# Text section
^^^^^^^^^^^^^^^^

Peter Gatien in Limelight

Magnolia Pictures
Filmmaker Billy Corben's glitzy documentary, Limelight, follows the rise and demise of New York club lord, Peter Gatien, who ruled the city's nightlife during the 1980s, until his trend-setting establishments, including the eponymous Limelight, were shut down by officials who accused Gatien and his crew of employees of using the popular premises to distribute illegal drugs.

During his reign, Gatien was a master manilulator of New York culture. Every night of the week, tens of thousands of his followers flocked to Gatien's clubs for their recreation of choice.

Was Gaiten A Club King or a Criminal Drug Lord?

During the 1980s, New York nightlife centered around four trendy clubs -- Limelight, Tunnel, Palladium and Club USA -- owned by Peter Gatien, a clever Canadian entrepreneur with a distinguishing eye patch, whose smartly staged nightly 'raves' -- nonstop dancing to blasting audio and mesmerizing light shows -- attracted tens of thousands of followers, and made him very rich.

^^^^^^^^^^^^^^^^

# Exercise materials
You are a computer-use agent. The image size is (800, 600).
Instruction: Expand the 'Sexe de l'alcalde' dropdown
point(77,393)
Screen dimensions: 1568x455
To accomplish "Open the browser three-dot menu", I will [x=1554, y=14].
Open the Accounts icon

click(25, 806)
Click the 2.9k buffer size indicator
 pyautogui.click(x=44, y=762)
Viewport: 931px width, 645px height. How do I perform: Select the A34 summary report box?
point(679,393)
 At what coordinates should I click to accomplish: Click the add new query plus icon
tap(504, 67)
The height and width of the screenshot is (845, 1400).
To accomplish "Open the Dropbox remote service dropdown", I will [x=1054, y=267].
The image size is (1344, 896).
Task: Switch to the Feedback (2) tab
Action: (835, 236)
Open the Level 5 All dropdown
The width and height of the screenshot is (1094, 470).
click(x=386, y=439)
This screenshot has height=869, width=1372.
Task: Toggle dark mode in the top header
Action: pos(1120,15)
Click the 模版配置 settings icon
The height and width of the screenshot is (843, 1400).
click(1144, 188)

^^^^^^^^^^^^^^^^

# Goal A
Please rewrite the records from their first line through the line holding "tap(504, 67)", inclusive, swapping "buffer size" for "cache size" and keeping everything else the same.
# Goal B
Carry on the text about Peter Gatien and the Limelight documentary from its final sentence.

# Response A
You are a computer-use agent. The image size is (800, 600).
Instruction: Expand the 'Sexe de l'alcalde' dropdown
point(77,393)
Screen dimensions: 1568x455
To accomplish "Open the browser three-dot menu", I will [x=1554, y=14].
Open the Accounts icon

click(25, 806)
Click the 2.9k cache size indicator
 pyautogui.click(x=44, y=762)
Viewport: 931px width, 645px height. How do I perform: Select the A34 summary report box?
point(679,393)
 At what coordinates should I click to accomplish: Click the add new query plus icon
tap(504, 67)

# Response B
Limelight, Gatien's most popular club was an Episcopal church transformed into a temple of hedonism, frequented by a mix of celebrities -- Madonna, Liz Taylor, Moby and other pop idols -- and fashionistas, gays, transvestites, youths from the ghettos and suburbs. There they escaped the humdrum, explored their senses and exploded with uninhibited lust.

Gatien's aura was edgy, wild. Authorities pegged his clubs as dangerous elements in the matrix of crime and violence then plaguing New York.

That the clubs were havens for drug users who scored cocaine, ecstasy and other psychotropics to expand the rave euphoria was common knowledge. Gatien's policy may have been NO DRUGS, but patrons tell of playing 'What's My Line,' a game in which they sniffed lines of white powders, guessing what drugs they were. The last one standing won.

In the 90s, during Giuliani Time, the city's anti-crime mayor targeted the club king for investigation. That, and curtailment of wild clubbing due to AIDS-engendered fears, crumbled Gatien's empire.

The club king spent much of his fortune defending himself and was, eventually, deported to Canada, where he now resides.

Now, that's an appetizing story, but how well does Limelight serve it up?

The Filmmaker's Vision

If you've seen Billy Corben's previous films, you might suspect that the Miami-based filmmaker is obsessed with the drug scene. Corben's two Cocaine Cowboys documentaries and other films are about illegal drugs, drug dealers, distribution and users.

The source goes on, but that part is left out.